Exercise requirements:
Copy out the following account of a camping trip with the sheepdogs word for word, from its first sentence to its last.

When I mentioned to our friend Donna that I was going camping with the sheepdogs, she asked if Sophie could go along with us. I didn’t think it was a good idea. I said there are many hazards connected with camping, and I was uneasy about being responsible for somebody else’s dog. Donna asked what in the world I was talking about. I gave her some examples that came to mind, e.g., bears, poisonous snakes, steep cliffs, dogs running away, dogs getting kidnapped, etc. She thought my attitude was far-fetched, but she didn’t pursue the question further.
Mike, Duffy, and I set off for Miami Whitewater Forest about 11 a.m. the next morning. When we arrived at our campsite, I set up the wooden expandable playpen that serves as the dogs’ miniature house on the campground. It spreads out from a one-foot diameter when closed to eight or more feet when fully opened. The playpen wall is then about 24” high, and the dogs could easily jump out if they wanted to. They did so the first few times that I used it, but now they seem to regard it as their private place, and they make no effort to escape.
After lunch I set my camp chair inside the playpen and joined the dogs to do some reading. The dogs napped, and after a while I dozed off too with the book open in my hands. I’d wake in fitful starts, worried about whether the dogs were still there, find they were, and then doze off again. After our nap we took a hike in the forest to gather firewood. Duffy used to get excited about firewood gathering, but now it’s taken on a more routine feeling. After a while the dogs just sat down together in the path and watched as I roamed about, up the hill, over by the creek, down the side of a small ravine. Even when I was out of sight for a while, they simply sat and waited for my return. I’m not accustomed to the dogs being loose and by themselves. These are city-bred dogs and are on a leash most of the time. I thought back to how the family dogs of my youth would roam free with us in the forest. We never had the slightest concern about their safety or whereabouts. I got more relaxed.

Extracted data:
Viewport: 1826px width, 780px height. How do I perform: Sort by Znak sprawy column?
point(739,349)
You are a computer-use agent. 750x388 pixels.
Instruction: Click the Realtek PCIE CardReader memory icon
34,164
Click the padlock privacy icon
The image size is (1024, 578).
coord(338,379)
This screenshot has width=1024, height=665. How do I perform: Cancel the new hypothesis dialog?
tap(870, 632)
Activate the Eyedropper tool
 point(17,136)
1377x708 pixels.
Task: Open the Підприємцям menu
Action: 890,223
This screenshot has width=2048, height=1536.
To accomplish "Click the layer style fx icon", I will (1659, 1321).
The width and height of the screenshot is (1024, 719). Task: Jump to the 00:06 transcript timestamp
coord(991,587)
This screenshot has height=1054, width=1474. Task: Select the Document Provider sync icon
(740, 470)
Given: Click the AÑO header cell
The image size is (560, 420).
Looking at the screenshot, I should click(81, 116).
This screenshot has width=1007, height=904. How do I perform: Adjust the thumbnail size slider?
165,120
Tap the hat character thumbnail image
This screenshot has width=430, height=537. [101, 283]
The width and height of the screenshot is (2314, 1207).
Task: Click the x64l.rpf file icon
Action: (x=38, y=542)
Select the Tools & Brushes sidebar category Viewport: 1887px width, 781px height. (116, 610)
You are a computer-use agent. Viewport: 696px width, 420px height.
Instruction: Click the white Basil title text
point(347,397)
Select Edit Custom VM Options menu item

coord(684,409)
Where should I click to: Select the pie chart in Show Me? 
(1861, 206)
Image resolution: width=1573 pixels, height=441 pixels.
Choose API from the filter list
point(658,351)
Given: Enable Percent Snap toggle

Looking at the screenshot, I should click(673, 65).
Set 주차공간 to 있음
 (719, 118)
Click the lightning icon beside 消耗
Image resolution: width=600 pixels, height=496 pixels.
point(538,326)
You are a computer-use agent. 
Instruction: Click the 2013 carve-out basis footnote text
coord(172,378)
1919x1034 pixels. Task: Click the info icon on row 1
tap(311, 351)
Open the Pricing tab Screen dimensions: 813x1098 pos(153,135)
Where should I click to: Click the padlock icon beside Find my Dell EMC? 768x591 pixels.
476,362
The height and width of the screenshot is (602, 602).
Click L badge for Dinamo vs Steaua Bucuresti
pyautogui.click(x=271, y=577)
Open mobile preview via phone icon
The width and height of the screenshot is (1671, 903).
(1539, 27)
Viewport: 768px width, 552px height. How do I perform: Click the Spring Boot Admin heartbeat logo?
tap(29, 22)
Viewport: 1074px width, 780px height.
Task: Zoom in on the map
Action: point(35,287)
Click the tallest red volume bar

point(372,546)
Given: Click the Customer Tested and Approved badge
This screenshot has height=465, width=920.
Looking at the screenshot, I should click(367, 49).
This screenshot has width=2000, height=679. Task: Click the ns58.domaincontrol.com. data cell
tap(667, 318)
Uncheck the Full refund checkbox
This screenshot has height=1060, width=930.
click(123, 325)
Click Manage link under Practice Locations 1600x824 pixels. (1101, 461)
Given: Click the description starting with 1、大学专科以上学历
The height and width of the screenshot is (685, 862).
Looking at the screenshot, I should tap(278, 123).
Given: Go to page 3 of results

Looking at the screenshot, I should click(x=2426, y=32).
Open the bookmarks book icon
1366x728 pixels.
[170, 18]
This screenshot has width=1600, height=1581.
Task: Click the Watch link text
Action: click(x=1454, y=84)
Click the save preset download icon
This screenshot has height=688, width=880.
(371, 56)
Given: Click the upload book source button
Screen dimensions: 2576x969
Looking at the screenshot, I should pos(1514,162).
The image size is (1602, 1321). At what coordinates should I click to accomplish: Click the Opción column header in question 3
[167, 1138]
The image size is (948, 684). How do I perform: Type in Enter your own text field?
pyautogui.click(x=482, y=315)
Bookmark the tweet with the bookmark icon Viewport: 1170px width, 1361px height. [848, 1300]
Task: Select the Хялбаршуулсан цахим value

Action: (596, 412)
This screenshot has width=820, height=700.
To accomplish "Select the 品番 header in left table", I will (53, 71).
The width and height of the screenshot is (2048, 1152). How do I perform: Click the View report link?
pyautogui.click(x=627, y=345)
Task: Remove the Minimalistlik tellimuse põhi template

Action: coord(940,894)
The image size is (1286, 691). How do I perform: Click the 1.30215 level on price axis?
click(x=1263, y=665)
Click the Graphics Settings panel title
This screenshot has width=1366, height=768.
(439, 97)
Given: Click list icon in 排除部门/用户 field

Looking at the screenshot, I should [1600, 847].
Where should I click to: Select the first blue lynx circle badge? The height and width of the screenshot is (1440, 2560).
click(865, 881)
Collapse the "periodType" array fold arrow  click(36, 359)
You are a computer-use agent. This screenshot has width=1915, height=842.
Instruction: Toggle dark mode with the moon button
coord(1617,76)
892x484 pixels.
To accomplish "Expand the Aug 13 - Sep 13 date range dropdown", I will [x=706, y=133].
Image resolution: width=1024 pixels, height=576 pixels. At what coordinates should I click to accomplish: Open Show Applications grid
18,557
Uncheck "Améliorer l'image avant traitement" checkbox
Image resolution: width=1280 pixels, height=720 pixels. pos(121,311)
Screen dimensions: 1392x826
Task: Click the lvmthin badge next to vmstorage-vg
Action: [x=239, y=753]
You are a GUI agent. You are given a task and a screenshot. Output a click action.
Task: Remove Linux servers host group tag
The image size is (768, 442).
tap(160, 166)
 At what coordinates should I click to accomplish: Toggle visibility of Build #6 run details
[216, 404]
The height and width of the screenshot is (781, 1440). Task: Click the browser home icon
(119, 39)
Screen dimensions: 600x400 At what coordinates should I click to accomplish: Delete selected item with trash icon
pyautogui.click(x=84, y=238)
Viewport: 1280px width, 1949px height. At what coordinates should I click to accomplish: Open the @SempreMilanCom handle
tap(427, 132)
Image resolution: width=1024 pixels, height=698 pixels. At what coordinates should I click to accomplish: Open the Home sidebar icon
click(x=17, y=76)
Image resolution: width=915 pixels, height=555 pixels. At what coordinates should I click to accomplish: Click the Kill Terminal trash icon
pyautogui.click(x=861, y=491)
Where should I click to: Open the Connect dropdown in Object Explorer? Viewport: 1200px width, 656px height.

Worked answer:
When I mentioned to our friend Donna that I was going camping with the sheepdogs, she asked if Sophie could go along with us. I didn’t think it was a good idea. I said there are many hazards connected with camping, and I was uneasy about being responsible for somebody else’s dog. Donna asked what in the world I was talking about. I gave her some examples that came to mind, e.g., bears, poisonous snakes, steep cliffs, dogs running away, dogs getting kidnapped, etc. She thought my attitude was far-fetched, but she didn’t pursue the question further.
Mike, Duffy, and I set off for Miami Whitewater Forest about 11 a.m. the next morning. When we arrived at our campsite, I set up the wooden expandable playpen that serves as the dogs’ miniature house on the campground. It spreads out from a one-foot diameter when closed to eight or more feet when fully opened. The playpen wall is then about 24” high, and the dogs could easily jump out if they wanted to. They did so the first few times that I used it, but now they seem to regard it as their private place, and they make no effort to escape.
After lunch I set my camp chair inside the playpen and joined the dogs to do some reading. The dogs napped, and after a while I dozed off too with the book open in my hands. I’d wake in fitful starts, worried about whether the dogs were still there, find they were, and then doze off again. After our nap we took a hike in the forest to gather firewood. Duffy used to get excited about firewood gathering, but now it’s taken on a more routine feeling. After a while the dogs just sat down together in the path and watched as I roamed about, up the hill, over by the creek, down the side of a small ravine. Even when I was out of sight for a while, they simply sat and waited for my return. I’m not accustomed to the dogs being loose and by themselves. These are city-bred dogs and are on a leash most of the time. I thought back to how the family dogs of my youth would roam free with us in the forest. We never had the slightest concern about their safety or whereabouts. I got more relaxed.